George Pallister & Sons Table Top Proofing Press

A simple straight forward hand ink push and pull proofing press. Always a joy to use as it is so basic and simple you can really feel the bite of the type on the paper when pulling a print – I find myself regularly lugging this large heavy press to fairs and running workshops up and down the country to let people have a go. When restoring this press I liked it so much that I gave the press “go faster pin stripes”.

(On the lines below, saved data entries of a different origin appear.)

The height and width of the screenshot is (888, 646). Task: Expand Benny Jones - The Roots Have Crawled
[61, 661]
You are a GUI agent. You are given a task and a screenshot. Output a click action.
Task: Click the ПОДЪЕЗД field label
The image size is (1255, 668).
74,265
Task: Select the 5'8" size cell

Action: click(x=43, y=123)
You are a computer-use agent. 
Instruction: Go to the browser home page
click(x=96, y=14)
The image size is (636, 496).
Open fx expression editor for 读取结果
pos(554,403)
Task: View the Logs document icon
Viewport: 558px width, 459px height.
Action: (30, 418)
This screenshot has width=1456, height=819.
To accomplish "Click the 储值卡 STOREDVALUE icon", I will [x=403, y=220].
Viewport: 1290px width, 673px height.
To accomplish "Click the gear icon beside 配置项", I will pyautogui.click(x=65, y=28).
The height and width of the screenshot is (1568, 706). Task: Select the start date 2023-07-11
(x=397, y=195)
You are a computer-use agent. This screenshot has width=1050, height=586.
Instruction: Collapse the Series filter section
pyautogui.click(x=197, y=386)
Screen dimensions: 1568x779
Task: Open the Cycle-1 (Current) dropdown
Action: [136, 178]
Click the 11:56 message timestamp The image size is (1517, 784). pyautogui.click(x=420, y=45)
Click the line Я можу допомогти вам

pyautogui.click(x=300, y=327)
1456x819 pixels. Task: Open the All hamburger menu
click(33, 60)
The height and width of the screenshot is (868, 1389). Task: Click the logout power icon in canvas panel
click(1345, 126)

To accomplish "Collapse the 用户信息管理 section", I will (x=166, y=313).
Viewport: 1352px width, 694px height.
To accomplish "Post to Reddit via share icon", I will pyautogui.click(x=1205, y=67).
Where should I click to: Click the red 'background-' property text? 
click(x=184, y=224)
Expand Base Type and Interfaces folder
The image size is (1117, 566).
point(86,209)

Vandercook 4C ‘the Brit’ Flatbed Cylinder Proofing Press

Built by Western Manufacturing (Reading, UK) in around the 1950’s I came to own this fine machine about 2 years ago after being contacted by a chap (Andy) I met at a trade fair several years earlier (Andy) – had owned the Vandercook for a number of years and had planned to restore it but did not have the time so the Vandercook had sat in a barn on a farm for many years waiting…. Andy offered me the Vandercook under the proviso that I restore it to its former glory, use it and enjoy it – a gentleman’s agreement was struck for Andy to come and have a go printing and for me to buy him a pint as a thanks after it was finished.
The Vandercook remains my largest restoration piece to date weighing in at over a tonne with many complicated delicate parts. The entire machine had to be stripped down, de-rusted and re-built. The only new parts that had to be sourced were a new custom motor and gear box, drive chain and some industrial steel cable housing, all the other parts are original.


Cropper Charlton Peerless

The Peerless is a foot powered treadle platen printing press with a clamshell style mechanism made in around 1890’s – 1910’s. These printing presses print one colour at a time, the paper has to be fed into and removed from the machine by hand at speed, whilst standing on one leg powering the press with the treadle pedal. Presses like these are commonly referred to as jobbing presses as they can be used to do any job. Early adverts for the Peerless claimed they “run as easy as a sewing machine” not having much experience with sewing machines I can’t really comment. I am the proud owner of three Cropper Charlton Peerless two Model No. 2 (7”x11” print area) both an early model and the later ‘improved’ model and 1 Cropperette 8”x5”.


Ideal Guillotine

As a collector of vintage printing machines, when I saw this 1967 Ideal 52e guillotine for sale on eBay only half a mile from my home I knew I was going to have to have it. It came in very poor condition but did come with a surprise printing press, some type and other bits which were a real bonus. The guillotine needed a fair bit of rewiring and a lot of cleaning down and resetting before its face lift but now works as good as new and is a great member of the team.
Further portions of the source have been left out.